═════ Source material

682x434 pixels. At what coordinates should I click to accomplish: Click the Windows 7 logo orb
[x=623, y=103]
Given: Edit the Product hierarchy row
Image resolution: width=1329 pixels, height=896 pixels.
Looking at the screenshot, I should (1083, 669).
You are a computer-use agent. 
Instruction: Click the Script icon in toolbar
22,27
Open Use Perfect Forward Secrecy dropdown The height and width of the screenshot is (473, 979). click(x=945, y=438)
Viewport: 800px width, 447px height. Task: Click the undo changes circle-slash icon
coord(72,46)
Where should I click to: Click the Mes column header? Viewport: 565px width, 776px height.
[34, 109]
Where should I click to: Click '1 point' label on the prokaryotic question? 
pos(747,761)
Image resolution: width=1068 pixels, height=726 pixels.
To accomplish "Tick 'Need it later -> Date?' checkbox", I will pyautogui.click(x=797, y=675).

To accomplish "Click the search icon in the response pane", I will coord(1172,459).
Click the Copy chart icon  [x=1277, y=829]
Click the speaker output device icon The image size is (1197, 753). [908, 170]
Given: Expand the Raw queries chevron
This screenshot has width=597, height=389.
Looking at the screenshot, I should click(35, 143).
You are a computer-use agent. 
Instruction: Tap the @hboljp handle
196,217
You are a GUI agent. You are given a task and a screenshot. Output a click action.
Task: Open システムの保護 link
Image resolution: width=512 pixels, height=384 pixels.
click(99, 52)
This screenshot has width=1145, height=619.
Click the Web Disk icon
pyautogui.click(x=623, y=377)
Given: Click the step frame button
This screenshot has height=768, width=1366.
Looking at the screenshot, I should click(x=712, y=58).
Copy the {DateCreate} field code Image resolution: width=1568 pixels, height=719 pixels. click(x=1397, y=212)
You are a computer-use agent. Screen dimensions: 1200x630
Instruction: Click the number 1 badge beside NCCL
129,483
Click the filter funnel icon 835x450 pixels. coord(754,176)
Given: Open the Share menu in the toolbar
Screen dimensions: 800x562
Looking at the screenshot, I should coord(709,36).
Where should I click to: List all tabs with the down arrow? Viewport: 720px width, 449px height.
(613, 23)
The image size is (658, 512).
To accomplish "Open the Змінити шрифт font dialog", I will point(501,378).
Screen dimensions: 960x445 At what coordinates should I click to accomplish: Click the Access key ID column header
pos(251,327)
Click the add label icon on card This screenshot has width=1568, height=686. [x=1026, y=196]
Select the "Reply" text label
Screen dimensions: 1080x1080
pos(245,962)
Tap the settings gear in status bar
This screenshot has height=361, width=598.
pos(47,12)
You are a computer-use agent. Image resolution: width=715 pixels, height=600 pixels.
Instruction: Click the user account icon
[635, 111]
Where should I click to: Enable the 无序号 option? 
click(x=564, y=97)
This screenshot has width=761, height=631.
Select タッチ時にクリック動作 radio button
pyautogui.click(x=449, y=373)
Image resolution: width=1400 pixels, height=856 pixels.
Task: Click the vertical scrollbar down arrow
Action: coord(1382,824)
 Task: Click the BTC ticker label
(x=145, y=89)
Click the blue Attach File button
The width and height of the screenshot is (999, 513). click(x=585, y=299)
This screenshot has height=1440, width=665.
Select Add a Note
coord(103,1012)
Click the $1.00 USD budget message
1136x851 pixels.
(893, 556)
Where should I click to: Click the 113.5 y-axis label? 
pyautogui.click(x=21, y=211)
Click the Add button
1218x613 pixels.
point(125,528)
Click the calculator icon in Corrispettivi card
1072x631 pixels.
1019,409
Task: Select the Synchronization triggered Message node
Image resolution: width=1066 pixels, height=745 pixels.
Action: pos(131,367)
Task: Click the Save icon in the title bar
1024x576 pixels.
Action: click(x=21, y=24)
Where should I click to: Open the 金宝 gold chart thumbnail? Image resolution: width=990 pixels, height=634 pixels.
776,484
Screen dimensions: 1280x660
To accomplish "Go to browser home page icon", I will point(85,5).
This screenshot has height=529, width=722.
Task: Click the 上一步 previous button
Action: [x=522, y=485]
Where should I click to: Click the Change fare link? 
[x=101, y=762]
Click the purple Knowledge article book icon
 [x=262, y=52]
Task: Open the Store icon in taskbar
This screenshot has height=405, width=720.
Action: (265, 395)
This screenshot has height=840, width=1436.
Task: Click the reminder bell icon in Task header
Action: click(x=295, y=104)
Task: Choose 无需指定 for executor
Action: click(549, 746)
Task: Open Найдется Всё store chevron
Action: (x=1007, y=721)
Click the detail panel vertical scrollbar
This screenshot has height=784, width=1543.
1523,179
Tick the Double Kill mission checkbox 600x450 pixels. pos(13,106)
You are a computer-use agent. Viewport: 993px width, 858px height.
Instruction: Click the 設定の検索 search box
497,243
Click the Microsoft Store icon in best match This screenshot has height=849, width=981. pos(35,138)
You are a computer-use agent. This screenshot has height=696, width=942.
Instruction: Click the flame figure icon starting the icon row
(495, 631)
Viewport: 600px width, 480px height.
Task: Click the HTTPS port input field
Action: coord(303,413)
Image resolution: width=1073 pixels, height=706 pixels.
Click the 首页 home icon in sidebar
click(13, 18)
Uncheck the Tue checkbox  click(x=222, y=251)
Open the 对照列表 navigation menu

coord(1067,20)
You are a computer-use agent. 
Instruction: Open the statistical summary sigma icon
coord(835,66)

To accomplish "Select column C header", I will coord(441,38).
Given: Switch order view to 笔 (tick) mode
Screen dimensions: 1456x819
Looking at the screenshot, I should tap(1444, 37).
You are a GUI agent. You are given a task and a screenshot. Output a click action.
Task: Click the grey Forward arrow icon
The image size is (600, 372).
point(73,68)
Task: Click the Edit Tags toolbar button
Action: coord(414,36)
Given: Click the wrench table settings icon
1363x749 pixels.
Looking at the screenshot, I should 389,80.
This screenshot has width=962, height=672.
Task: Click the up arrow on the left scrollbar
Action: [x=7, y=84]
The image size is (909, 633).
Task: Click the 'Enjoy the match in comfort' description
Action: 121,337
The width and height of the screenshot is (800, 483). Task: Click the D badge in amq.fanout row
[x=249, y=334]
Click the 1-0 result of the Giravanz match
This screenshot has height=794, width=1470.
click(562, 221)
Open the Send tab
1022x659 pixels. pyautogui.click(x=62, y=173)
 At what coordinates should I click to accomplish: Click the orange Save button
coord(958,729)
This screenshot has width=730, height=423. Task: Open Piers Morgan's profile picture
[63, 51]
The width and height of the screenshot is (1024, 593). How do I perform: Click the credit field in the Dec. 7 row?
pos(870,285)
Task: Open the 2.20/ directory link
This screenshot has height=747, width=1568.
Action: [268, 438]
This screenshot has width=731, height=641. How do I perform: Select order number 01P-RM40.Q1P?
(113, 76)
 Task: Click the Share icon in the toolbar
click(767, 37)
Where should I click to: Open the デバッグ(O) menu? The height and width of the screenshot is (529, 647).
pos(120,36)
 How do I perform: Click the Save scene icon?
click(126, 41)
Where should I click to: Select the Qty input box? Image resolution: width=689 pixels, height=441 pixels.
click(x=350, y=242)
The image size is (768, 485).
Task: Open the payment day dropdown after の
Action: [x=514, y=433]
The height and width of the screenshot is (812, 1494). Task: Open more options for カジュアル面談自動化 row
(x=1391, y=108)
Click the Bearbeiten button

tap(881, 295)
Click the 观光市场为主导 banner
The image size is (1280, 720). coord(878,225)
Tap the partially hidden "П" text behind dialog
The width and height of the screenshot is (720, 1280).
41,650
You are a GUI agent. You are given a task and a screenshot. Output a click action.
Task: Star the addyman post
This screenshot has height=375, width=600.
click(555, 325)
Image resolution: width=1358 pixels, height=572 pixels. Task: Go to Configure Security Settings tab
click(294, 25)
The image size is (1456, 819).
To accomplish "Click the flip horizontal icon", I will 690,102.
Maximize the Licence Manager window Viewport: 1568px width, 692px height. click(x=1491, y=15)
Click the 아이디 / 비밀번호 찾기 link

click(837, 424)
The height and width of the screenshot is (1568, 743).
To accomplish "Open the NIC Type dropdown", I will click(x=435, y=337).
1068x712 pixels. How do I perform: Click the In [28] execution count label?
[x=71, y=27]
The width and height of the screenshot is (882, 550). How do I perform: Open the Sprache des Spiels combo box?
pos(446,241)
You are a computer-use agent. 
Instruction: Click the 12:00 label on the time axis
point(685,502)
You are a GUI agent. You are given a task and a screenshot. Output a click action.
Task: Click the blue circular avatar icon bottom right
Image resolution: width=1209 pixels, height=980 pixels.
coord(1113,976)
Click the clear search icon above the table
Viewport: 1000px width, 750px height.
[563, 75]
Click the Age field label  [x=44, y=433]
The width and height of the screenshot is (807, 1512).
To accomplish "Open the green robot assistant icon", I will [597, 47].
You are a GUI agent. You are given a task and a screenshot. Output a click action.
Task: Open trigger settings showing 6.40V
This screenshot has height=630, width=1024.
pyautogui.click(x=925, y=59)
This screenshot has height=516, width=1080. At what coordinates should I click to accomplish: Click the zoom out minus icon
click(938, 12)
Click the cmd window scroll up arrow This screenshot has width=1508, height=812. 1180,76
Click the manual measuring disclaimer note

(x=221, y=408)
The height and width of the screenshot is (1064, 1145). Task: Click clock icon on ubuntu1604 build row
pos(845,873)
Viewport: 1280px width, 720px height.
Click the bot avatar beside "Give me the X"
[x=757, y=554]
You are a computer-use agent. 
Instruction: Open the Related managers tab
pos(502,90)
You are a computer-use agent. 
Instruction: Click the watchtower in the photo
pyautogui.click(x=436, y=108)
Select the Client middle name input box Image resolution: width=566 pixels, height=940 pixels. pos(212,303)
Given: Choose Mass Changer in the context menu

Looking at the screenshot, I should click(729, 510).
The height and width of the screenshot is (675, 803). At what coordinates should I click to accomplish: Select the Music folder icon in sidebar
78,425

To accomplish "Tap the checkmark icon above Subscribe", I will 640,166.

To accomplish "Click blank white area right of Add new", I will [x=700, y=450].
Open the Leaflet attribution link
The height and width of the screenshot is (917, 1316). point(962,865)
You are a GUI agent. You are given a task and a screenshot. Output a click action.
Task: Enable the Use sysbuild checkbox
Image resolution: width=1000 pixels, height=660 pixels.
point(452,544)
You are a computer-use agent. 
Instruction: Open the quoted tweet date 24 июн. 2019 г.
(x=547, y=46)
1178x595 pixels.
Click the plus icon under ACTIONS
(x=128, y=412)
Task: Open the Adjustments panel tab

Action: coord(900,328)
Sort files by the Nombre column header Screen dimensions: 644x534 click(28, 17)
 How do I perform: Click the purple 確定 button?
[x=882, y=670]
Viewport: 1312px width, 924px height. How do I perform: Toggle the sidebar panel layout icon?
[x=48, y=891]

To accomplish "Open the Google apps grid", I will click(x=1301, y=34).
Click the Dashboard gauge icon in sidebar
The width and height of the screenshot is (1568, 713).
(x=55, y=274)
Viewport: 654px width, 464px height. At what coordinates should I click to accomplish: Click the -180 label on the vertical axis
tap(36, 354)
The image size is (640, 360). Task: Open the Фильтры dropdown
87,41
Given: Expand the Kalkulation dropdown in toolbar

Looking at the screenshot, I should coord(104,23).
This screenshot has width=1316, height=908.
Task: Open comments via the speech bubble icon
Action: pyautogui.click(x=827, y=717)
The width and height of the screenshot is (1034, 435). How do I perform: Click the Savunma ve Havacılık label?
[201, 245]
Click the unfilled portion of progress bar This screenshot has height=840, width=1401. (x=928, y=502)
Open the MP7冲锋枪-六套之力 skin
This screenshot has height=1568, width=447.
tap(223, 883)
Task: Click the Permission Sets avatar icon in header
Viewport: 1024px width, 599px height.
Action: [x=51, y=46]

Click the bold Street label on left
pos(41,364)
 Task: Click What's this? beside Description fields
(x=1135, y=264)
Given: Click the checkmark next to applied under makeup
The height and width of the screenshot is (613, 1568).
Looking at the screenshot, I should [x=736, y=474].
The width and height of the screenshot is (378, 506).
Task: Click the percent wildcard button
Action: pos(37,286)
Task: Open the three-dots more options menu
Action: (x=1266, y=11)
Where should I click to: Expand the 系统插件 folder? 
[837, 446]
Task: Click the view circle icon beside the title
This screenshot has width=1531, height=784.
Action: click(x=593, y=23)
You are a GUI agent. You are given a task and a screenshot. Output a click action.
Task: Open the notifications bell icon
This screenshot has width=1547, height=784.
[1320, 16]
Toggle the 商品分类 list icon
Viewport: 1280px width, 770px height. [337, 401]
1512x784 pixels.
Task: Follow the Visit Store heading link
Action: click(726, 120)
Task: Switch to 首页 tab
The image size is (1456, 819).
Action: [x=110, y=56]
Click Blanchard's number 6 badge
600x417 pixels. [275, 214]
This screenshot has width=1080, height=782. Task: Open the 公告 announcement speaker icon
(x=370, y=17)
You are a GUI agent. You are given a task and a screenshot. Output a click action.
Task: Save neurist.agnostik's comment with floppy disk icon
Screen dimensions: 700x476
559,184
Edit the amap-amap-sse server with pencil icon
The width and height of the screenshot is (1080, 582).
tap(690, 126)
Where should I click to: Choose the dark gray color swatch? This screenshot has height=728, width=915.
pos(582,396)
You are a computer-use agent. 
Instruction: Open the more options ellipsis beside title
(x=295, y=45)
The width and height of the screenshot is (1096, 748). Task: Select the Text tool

══════════

# Exercise prompt
The lines of the records that contain the string "Switch" should be located and copied.

# Output below
Given: Switch order view to 笔 (tick) mode
Task: Switch to 首页 tab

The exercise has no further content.